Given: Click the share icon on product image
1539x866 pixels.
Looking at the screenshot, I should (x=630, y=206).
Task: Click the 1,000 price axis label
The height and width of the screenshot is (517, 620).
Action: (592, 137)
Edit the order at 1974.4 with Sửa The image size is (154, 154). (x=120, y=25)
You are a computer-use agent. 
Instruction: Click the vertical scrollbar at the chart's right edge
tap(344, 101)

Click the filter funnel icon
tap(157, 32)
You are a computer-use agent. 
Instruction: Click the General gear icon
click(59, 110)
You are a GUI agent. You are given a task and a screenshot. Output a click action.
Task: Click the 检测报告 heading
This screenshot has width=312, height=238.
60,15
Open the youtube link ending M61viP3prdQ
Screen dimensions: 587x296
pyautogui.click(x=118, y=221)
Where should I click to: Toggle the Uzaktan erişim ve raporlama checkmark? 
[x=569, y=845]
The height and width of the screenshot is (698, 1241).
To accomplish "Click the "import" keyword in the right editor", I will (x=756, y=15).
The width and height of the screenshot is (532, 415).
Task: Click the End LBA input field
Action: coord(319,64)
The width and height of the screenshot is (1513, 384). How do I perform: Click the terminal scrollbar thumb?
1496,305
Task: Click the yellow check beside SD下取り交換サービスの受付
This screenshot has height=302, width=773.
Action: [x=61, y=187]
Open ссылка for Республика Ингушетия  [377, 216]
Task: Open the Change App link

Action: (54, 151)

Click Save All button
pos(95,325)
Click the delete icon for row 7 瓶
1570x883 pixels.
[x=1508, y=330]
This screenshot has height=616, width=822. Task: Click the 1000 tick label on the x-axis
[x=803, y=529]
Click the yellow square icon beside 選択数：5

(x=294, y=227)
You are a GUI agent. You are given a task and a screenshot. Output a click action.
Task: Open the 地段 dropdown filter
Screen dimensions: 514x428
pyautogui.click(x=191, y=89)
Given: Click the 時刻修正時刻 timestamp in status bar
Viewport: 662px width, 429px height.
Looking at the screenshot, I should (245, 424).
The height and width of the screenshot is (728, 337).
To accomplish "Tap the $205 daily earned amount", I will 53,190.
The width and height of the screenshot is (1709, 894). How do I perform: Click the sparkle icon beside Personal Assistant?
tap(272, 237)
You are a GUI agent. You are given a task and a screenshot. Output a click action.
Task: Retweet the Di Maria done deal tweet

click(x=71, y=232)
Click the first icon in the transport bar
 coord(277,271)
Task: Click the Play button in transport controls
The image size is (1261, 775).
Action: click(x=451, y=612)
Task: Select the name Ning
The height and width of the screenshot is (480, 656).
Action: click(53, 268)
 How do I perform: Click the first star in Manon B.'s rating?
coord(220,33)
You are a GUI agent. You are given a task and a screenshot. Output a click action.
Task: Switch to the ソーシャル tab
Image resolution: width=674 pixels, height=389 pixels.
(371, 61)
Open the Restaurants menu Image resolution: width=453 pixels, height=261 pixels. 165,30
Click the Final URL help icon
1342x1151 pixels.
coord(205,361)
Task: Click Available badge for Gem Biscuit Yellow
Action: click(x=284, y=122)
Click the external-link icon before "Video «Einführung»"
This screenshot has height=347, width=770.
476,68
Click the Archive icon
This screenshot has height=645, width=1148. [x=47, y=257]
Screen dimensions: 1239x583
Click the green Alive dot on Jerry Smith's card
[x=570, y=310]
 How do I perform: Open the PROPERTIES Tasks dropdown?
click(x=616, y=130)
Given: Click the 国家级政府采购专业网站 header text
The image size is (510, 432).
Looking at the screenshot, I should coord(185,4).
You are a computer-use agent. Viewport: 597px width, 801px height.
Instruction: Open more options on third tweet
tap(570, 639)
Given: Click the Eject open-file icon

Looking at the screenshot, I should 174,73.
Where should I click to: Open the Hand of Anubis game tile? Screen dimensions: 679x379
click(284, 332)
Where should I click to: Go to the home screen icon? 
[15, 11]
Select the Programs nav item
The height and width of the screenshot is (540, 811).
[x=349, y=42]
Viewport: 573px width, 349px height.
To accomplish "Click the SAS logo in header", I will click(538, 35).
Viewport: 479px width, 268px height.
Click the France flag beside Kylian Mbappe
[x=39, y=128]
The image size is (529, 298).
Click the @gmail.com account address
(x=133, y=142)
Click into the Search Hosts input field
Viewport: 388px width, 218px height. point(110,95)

[Work instruction] All of the material above needs to be transcribed verbatim.

[Response below]
Given: Click the share icon on product image
1539x866 pixels.
Looking at the screenshot, I should (x=630, y=206).
Task: Click the 1,000 price axis label
The height and width of the screenshot is (517, 620).
Action: (592, 137)
Edit the order at 1974.4 with Sửa The image size is (154, 154). (x=120, y=25)
You are a computer-use agent. 
Instruction: Click the vertical scrollbar at the chart's right edge
tap(344, 101)

Click the filter funnel icon
tap(157, 32)
You are a computer-use agent. 
Instruction: Click the General gear icon
click(59, 110)
You are a GUI agent. You are given a task and a screenshot. Output a click action.
Task: Click the 检测报告 heading
This screenshot has width=312, height=238.
60,15
Open the youtube link ending M61viP3prdQ
Screen dimensions: 587x296
pyautogui.click(x=118, y=221)
Where should I click to: Toggle the Uzaktan erişim ve raporlama checkmark? 
[x=569, y=845]
The height and width of the screenshot is (698, 1241).
To accomplish "Click the "import" keyword in the right editor", I will (x=756, y=15).
The width and height of the screenshot is (532, 415).
Task: Click the End LBA input field
Action: coord(319,64)
The width and height of the screenshot is (1513, 384). How do I perform: Click the terminal scrollbar thumb?
1496,305
Task: Click the yellow check beside SD下取り交換サービスの受付
This screenshot has height=302, width=773.
Action: [x=61, y=187]
Open ссылка for Республика Ингушетия  [377, 216]
Task: Open the Change App link

Action: (54, 151)

Click Save All button
pos(95,325)
Click the delete icon for row 7 瓶
1570x883 pixels.
[x=1508, y=330]
This screenshot has height=616, width=822. Task: Click the 1000 tick label on the x-axis
[x=803, y=529]
Click the yellow square icon beside 選択数：5

(x=294, y=227)
You are a GUI agent. You are given a task and a screenshot. Output a click action.
Task: Open the 地段 dropdown filter
Screen dimensions: 514x428
pyautogui.click(x=191, y=89)
Given: Click the 時刻修正時刻 timestamp in status bar
Viewport: 662px width, 429px height.
Looking at the screenshot, I should (245, 424).
The height and width of the screenshot is (728, 337).
To accomplish "Tap the $205 daily earned amount", I will 53,190.
The width and height of the screenshot is (1709, 894). How do I perform: Click the sparkle icon beside Personal Assistant?
tap(272, 237)
You are a GUI agent. You are given a task and a screenshot. Output a click action.
Task: Retweet the Di Maria done deal tweet

click(x=71, y=232)
Click the first icon in the transport bar
 coord(277,271)
Task: Click the Play button in transport controls
The image size is (1261, 775).
Action: click(x=451, y=612)
Task: Select the name Ning
The height and width of the screenshot is (480, 656).
Action: click(53, 268)
 How do I perform: Click the first star in Manon B.'s rating?
coord(220,33)
You are a GUI agent. You are given a task and a screenshot. Output a click action.
Task: Switch to the ソーシャル tab
Image resolution: width=674 pixels, height=389 pixels.
(371, 61)
Open the Restaurants menu Image resolution: width=453 pixels, height=261 pixels. 165,30
Click the Final URL help icon
1342x1151 pixels.
coord(205,361)
Task: Click Available badge for Gem Biscuit Yellow
Action: click(x=284, y=122)
Click the external-link icon before "Video «Einführung»"
This screenshot has height=347, width=770.
476,68
Click the Archive icon
This screenshot has height=645, width=1148. [x=47, y=257]
Screen dimensions: 1239x583
Click the green Alive dot on Jerry Smith's card
[x=570, y=310]
 How do I perform: Open the PROPERTIES Tasks dropdown?
click(x=616, y=130)
Given: Click the 国家级政府采购专业网站 header text
The image size is (510, 432).
Looking at the screenshot, I should coord(185,4).
You are a computer-use agent. Viewport: 597px width, 801px height.
Instruction: Open more options on third tweet
tap(570, 639)
Given: Click the Eject open-file icon

Looking at the screenshot, I should 174,73.
Where should I click to: Open the Hand of Anubis game tile? Screen dimensions: 679x379
click(284, 332)
Where should I click to: Go to the home screen icon? 
[15, 11]
Select the Programs nav item
The height and width of the screenshot is (540, 811).
[x=349, y=42]
Viewport: 573px width, 349px height.
To accomplish "Click the SAS logo in header", I will click(538, 35).
Viewport: 479px width, 268px height.
Click the France flag beside Kylian Mbappe
[x=39, y=128]
The image size is (529, 298).
Click the @gmail.com account address
(x=133, y=142)
Click into the Search Hosts input field
Viewport: 388px width, 218px height. point(110,95)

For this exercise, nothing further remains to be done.